Oji, a reporter in the Mainichi's Foreign News Department, shared the prize with Kenji Minemura, an Asahi Shimbun correspondent in Beijing.
Oji, 45, was honored for her reporting in a series on the United States and the war on terror that started in February 2009. In the series Oji covered the front lines of the war from various angles, including work as an embedded journalist with U.S. troops in Afghanistan.
In awarding Oji the prize, the selection committee said that the long-term news project that she had completed had shed light on the darker aspects of war. It also lauded her for an ongoing series in the Mainichi Shimbun titled "Media wars in an Internet age," which started in November 2009, saying she had delved into aspects of the U.S. media in a rapidly changing Internet era.
Minemura covered China's security policies, including the Chinese military's project to build an aircraft carrier and maritime strategies, as well as media restrictions.
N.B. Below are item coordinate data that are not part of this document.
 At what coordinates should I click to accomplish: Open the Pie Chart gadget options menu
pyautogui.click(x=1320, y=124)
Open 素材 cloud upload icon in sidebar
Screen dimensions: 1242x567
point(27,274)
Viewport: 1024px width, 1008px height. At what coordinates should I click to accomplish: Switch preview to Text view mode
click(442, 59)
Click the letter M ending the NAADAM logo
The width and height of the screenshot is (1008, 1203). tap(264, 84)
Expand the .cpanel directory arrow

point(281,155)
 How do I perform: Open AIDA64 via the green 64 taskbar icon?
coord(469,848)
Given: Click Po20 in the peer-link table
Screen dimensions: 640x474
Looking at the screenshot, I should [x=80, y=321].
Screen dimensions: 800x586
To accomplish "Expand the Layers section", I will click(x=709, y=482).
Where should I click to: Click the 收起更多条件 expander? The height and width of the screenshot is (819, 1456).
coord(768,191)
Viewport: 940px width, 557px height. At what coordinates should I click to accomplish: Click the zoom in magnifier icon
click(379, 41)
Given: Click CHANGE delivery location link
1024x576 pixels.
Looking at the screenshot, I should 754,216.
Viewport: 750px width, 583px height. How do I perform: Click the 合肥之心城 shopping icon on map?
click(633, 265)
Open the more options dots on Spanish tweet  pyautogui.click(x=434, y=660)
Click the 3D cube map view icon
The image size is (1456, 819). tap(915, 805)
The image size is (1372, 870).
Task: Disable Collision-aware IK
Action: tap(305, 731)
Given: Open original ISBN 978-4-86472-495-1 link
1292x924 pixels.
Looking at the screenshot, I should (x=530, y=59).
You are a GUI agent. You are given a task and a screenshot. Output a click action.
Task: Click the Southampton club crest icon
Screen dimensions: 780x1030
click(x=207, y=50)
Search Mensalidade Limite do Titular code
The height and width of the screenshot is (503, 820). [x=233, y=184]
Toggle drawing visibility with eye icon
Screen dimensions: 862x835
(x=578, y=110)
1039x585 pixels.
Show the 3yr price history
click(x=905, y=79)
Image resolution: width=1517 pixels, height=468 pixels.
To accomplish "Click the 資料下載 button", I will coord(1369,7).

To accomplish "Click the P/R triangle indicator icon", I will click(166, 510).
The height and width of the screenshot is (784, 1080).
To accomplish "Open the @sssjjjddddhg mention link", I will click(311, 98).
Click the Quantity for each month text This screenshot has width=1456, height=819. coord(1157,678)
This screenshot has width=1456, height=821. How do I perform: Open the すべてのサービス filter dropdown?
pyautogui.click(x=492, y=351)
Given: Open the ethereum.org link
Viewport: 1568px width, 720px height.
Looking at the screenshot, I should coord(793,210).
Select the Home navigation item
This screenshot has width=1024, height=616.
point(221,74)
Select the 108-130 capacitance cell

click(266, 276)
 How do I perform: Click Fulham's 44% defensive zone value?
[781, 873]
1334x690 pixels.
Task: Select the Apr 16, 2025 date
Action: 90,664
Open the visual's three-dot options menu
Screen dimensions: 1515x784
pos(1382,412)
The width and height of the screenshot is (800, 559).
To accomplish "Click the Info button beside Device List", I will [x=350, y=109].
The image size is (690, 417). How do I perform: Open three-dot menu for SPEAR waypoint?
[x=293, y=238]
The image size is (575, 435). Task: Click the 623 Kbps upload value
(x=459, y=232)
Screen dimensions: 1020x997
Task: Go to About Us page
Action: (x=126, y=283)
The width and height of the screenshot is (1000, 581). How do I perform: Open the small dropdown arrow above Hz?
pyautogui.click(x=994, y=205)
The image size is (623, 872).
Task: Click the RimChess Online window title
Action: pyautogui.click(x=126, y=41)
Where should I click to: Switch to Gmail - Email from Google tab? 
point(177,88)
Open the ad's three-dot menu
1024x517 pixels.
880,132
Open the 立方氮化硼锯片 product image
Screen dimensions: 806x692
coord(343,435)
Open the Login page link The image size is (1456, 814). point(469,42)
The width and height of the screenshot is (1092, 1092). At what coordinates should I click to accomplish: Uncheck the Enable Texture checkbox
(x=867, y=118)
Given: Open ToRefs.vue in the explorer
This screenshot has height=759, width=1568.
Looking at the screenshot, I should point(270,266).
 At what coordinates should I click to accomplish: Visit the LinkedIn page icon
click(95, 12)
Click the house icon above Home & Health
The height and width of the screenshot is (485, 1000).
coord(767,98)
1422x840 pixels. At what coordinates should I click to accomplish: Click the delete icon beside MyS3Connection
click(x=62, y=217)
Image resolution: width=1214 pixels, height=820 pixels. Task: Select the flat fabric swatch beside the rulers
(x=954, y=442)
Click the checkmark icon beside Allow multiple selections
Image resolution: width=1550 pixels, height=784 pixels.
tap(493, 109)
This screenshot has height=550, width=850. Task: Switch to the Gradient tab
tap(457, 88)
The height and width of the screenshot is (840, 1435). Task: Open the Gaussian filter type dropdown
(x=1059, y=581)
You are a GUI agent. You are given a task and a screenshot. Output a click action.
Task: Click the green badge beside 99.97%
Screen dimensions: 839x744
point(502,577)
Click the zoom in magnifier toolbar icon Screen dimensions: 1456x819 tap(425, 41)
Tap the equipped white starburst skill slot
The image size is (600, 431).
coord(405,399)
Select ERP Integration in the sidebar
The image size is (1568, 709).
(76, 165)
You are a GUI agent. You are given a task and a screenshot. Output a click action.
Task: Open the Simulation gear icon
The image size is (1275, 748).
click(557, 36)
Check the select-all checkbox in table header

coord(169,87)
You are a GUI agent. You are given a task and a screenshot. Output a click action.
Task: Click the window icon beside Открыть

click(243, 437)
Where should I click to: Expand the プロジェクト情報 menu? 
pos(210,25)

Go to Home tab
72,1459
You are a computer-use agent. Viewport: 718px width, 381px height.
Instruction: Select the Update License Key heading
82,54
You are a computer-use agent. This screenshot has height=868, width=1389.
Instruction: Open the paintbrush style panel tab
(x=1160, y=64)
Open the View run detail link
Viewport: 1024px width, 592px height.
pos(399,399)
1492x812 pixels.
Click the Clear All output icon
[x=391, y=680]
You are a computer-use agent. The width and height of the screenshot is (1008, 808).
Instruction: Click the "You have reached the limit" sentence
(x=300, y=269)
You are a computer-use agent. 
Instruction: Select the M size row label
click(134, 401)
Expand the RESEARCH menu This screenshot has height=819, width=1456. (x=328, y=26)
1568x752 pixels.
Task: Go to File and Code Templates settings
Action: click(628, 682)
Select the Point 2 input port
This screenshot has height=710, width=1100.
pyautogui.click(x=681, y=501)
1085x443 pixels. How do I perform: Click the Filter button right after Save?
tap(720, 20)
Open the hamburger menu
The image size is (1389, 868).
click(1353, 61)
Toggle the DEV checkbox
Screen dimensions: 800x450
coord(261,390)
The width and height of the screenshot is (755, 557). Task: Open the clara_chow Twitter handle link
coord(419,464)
The prize committee said that he actively set about reporting on information relating to undisclosed government policies.
Oji entered the Mainichi Shimbun in 1989. After working at the Mainichi's Hanshin bureau and in the Sunday Mainichi Editorial Department, she joined the City News Department at the Mainichi's Tokyo Head Office. Between October 2006 and September 2010, she worked in the paper's North American Bureau, before moving to her current position in October 2010.
While Oji was in the City News Department, she produced scoops in 2002 and 2003 on the Defense Agency's illegal investigations of people who had requested the release of information, and the agency's illicit collection of personal information when seeking Self-Defense Force recruits. In both years she was awarded the Japan Newspaper Publishers and Editors Association prize -- Japan's top journalism award.